- _DATA IN THIS EXERCISE_:
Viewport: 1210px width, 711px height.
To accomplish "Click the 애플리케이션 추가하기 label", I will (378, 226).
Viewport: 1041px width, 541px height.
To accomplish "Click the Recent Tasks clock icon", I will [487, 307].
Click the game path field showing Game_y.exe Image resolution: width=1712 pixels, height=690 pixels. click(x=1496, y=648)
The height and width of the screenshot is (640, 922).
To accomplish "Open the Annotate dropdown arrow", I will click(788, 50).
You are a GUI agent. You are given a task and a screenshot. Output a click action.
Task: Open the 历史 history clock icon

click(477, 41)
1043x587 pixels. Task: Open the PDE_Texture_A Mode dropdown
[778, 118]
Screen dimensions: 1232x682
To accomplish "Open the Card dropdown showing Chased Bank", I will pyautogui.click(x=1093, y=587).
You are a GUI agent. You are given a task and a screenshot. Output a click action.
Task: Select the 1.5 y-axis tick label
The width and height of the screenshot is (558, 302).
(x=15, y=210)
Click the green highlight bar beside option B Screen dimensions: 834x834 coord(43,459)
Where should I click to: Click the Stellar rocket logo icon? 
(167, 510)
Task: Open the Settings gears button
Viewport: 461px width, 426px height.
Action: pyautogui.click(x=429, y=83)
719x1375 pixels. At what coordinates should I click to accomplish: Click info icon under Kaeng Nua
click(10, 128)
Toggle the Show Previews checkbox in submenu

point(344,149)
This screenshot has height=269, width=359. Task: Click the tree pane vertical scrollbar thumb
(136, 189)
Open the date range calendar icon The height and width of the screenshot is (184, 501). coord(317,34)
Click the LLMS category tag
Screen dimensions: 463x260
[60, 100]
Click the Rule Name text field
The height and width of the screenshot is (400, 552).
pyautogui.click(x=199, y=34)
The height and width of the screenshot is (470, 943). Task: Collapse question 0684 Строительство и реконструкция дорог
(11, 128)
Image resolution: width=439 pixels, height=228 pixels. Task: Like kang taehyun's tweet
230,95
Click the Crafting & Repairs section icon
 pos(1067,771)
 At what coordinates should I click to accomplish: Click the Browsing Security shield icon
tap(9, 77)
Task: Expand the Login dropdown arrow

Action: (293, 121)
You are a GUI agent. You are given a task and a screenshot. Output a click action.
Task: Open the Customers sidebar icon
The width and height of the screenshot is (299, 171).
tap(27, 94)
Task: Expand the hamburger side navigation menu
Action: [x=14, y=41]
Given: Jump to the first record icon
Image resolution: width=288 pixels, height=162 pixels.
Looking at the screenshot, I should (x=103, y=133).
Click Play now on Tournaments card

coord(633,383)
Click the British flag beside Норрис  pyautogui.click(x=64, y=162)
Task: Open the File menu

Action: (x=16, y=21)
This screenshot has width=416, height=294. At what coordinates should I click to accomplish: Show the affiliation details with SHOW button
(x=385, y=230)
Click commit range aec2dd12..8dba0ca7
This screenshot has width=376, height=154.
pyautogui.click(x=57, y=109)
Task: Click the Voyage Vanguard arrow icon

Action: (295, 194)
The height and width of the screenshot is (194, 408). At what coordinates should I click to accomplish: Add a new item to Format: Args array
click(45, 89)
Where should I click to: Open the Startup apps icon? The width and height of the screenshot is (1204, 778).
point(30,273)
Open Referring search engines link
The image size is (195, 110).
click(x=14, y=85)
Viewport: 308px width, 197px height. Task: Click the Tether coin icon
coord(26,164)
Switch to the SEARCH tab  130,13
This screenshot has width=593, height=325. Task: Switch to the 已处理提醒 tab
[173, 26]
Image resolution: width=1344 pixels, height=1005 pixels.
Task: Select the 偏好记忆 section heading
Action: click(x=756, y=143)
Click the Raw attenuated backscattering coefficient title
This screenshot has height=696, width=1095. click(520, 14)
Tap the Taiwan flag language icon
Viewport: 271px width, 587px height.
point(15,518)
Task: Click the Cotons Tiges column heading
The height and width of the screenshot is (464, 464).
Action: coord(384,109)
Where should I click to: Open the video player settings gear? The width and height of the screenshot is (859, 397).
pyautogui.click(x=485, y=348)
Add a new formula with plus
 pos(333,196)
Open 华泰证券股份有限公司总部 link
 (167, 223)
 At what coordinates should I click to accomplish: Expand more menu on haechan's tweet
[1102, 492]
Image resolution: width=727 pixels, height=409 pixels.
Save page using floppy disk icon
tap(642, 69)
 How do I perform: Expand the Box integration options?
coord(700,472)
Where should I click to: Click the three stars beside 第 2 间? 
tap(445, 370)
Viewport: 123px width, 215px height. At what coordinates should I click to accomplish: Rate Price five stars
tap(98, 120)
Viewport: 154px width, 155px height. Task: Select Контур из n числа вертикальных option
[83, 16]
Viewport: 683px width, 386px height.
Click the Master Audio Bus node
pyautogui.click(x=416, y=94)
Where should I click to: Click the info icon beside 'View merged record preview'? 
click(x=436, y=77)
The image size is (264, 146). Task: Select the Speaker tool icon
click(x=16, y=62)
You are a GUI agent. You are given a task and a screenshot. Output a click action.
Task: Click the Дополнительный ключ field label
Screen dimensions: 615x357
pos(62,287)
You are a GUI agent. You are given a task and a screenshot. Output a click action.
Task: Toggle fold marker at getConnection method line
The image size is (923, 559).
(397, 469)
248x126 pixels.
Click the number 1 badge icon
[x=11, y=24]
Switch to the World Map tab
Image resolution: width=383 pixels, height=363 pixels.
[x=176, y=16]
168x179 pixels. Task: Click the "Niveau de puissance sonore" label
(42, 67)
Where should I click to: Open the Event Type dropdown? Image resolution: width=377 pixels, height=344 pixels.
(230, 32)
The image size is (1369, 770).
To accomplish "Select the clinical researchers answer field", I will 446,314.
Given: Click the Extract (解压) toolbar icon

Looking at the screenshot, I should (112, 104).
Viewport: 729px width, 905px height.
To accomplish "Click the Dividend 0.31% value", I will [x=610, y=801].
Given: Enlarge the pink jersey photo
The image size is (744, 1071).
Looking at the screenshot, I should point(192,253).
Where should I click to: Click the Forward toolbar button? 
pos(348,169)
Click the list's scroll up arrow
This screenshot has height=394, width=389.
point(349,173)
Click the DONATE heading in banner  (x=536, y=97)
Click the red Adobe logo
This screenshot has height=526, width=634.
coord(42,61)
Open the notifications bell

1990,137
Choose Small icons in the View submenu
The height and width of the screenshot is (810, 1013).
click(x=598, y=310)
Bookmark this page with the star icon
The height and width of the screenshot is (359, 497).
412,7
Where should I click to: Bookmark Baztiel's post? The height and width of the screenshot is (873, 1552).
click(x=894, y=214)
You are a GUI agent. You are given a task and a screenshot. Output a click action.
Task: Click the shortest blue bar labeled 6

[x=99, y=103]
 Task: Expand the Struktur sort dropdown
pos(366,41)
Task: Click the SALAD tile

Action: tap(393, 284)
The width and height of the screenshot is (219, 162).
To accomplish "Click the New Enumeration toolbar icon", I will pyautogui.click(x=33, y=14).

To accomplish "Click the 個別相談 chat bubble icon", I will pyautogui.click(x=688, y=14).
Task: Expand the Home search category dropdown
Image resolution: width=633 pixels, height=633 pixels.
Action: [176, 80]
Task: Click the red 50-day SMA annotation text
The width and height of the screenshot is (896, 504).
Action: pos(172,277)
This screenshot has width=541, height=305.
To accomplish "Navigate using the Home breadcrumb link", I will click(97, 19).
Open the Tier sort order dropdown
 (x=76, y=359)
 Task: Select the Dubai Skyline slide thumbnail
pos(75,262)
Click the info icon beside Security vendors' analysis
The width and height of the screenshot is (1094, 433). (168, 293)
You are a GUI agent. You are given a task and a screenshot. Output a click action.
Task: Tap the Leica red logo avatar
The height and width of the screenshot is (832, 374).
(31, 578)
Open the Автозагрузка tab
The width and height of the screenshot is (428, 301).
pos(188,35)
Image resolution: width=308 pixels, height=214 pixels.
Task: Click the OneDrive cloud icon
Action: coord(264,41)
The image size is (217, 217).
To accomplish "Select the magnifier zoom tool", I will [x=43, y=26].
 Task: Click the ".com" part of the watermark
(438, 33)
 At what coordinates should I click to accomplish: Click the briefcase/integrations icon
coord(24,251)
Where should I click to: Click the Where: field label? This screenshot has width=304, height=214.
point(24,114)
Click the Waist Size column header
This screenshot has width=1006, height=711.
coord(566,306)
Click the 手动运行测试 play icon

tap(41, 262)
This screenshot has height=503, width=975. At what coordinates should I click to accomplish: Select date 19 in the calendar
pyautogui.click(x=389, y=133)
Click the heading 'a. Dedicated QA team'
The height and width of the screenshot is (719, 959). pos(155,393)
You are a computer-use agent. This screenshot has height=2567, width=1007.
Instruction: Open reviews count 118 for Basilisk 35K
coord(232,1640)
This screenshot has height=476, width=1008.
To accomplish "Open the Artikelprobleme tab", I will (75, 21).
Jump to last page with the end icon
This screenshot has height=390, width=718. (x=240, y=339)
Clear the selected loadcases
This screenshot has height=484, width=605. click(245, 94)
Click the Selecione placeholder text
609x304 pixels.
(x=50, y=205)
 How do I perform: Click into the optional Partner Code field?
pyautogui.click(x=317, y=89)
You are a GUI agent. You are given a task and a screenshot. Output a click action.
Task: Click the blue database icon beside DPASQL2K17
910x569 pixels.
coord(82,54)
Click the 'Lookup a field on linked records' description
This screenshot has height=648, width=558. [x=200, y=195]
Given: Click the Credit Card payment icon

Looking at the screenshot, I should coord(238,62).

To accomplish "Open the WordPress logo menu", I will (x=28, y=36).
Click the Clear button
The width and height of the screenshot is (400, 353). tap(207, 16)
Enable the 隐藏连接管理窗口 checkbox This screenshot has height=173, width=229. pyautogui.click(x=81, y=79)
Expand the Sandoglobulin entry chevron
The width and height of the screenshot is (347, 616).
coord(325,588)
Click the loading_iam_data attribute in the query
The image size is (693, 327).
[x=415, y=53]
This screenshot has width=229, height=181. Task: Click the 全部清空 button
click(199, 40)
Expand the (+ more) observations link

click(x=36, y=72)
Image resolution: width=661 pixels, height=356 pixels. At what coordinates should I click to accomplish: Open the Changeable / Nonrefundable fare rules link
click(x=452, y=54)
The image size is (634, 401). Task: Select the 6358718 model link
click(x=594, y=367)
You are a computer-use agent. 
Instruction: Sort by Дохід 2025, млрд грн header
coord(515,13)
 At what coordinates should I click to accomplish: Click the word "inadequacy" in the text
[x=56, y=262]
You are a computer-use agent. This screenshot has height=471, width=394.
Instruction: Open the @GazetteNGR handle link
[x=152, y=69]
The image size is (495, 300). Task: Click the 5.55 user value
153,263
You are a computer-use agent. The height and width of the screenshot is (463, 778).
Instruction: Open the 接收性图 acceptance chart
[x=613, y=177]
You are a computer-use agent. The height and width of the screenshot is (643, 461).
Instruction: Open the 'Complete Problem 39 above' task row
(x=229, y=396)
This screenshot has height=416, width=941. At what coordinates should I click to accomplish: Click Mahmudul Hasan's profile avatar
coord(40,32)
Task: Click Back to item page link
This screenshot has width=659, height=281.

- _EXERCISE INSTRUCTIONS_:
Return every line of the data above in which "showing" appears.

- _TASK RESPONSE_:
Click the game path field showing Game_y.exe Image resolution: width=1712 pixels, height=690 pixels. click(x=1496, y=648)
To accomplish "Open the Card dropdown showing Chased Bank", I will pyautogui.click(x=1093, y=587).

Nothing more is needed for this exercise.